# Is dreamweaver good?



## TechPowerDown (Oct 5, 2010)

i am trying to make a web server with a website (in development) and a FTP Server (also in development) and i was wondering if dreamweaver was a good HTML/website editor. let me know!

also heres my website if you could test it out and see if it works

and Heres my FTP and just use the user name "Guest" and there's no password if you could tell me if that works


----------



## erocker (Oct 5, 2010)

It's great if you know how to use it.


----------



## MoonPig (Oct 5, 2010)

Great for beginners and intermediates. I like using it.


----------



## digibucc (Oct 5, 2010)

MoonPig said:


> Great for beginners and intermediates. I like using it.



that implies it's no good for experienced or advanced users, and i find that false.

as erocker says, you have to know how to make use of the things it can do for you, for it to be worth using.  otherwise any number of cheaper or free alternatives do the same thing.

barely anyone is so "advanced" now-a-days that they actually code from memory without using some WYSIWYG editor - and Dreamweaver is surely at the top of that heap.


----------



## DonInKansas (Oct 5, 2010)

I prefer Expression Web, but I also have more experience with it.


----------



## Frick (Oct 5, 2010)

I used Dreamweaver 4.0 a lot and it was great. It was 10 years ago though. 

With that said, it totally depends on what you need. Do you want something complex with scripts, CSS and whatnot it's a good tool, if it's a simple site I actually recommend a WYSIWYG editor with syntax highlights. You learn alot more about everything really if you code by hand.

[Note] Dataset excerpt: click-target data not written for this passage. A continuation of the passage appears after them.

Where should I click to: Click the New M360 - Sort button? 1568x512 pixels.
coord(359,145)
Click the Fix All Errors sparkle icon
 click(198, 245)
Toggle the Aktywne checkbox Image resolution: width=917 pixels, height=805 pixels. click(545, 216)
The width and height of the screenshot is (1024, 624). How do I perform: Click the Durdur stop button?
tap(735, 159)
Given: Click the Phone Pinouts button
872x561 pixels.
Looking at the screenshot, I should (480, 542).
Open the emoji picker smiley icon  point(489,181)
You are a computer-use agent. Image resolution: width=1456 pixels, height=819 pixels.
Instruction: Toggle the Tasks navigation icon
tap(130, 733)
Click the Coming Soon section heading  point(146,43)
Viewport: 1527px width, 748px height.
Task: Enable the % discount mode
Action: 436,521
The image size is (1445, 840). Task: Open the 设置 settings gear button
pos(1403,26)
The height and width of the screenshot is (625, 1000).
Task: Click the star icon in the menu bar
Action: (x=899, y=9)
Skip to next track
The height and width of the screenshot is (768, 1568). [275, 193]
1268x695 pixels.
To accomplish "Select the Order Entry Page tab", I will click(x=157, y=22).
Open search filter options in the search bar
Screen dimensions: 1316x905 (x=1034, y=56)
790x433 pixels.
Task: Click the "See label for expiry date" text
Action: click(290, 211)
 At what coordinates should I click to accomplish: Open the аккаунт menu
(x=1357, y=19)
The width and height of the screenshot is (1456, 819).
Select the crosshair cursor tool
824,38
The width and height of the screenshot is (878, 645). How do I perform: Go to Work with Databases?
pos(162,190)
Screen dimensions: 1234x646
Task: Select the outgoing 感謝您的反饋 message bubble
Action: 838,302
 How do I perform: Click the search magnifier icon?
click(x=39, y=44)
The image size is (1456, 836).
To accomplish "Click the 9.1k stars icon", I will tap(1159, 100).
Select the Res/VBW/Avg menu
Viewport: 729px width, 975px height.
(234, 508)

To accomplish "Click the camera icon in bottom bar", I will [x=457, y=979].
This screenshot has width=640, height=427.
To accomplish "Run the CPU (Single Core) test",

In short, yes, it's a great program.


----------



## MoonPig (Oct 5, 2010)

digibucc said:


> that implies it's no good for experienced or advanced users, and i find that false.
> 
> as erocker says, you have to know how to make use of the things it can do for you, for it to be worth using.  otherwise any number of cheaper or free alternatives do the same thing.
> 
> barely anyone is so "advanced" now-a-days that they actually code from memory without using some WYSIWYG editor - and Dreamweaver is surely at the top of that heap.



He's a beginner, so im saying he will be able to learn with it and use it as he progresses. I have full confidence that advanced web designers can make use of it, but that's unrelated to him, so i didn't mention it. If you want a revised statement:

Dreamweaver can be used by all levels of designers. It has a simple layout and fairly straight forward tools, aswell as a hell of alot of guides online. It's also quite versatile for 'advanced' users.


----------



## char[] rager (Oct 5, 2010)

Well I tried to get onto your ftp site with "Guest" and no password, and I got this error:



> 530 Login or password incorrect!


----------



## Kreij (Oct 6, 2010)

I cannot access your ftp site either.


----------



## Akumos (Oct 21, 2010)

Dreamweaver is great... give it a go!!


----------